ACTIVITY ::
Where a line in the material below has the string "computer", please report it.

STUDY MATERIAL ::
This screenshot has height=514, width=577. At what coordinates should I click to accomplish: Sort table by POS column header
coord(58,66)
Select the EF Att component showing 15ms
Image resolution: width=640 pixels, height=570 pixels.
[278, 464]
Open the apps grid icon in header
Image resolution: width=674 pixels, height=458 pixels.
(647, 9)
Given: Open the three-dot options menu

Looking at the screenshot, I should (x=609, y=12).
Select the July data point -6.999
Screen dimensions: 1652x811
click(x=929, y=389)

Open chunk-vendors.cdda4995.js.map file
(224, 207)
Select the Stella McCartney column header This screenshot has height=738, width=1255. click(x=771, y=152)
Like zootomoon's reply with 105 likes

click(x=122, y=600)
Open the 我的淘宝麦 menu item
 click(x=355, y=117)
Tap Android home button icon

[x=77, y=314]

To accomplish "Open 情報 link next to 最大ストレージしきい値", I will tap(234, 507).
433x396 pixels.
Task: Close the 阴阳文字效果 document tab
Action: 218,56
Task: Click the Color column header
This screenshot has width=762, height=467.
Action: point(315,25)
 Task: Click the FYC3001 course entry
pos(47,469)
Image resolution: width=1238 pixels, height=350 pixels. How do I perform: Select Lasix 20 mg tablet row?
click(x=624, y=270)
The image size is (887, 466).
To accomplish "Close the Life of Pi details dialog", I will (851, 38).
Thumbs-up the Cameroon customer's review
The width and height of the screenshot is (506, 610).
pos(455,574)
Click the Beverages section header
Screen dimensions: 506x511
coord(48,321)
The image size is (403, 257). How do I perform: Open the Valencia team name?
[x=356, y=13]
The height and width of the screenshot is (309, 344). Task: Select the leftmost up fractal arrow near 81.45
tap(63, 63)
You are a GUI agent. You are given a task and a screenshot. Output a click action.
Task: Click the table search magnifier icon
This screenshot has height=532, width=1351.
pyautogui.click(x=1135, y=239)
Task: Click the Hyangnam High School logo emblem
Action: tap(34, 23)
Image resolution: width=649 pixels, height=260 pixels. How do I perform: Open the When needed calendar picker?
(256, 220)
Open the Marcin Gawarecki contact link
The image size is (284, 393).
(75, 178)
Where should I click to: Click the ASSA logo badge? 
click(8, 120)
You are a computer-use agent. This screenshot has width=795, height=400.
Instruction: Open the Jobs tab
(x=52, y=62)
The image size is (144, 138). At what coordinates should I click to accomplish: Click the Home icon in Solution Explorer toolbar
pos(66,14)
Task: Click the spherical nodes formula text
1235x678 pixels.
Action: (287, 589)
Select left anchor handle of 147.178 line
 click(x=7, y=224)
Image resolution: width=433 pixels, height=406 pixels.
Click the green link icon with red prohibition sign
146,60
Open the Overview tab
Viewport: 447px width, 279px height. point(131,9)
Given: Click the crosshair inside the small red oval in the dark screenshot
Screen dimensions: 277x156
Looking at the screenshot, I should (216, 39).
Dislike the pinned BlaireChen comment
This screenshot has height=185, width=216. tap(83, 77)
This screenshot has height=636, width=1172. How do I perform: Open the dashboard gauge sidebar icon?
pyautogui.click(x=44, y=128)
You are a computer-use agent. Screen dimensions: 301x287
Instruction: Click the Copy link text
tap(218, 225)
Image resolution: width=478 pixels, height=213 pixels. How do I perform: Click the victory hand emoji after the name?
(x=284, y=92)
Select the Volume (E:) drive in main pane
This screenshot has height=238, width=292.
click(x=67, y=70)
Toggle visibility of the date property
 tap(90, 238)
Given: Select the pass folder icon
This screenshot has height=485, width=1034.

ANSWER ::
You are a computer-use agent. This screenshot has width=795, height=400.
You are a computer-use agent. Screen dimensions: 301x287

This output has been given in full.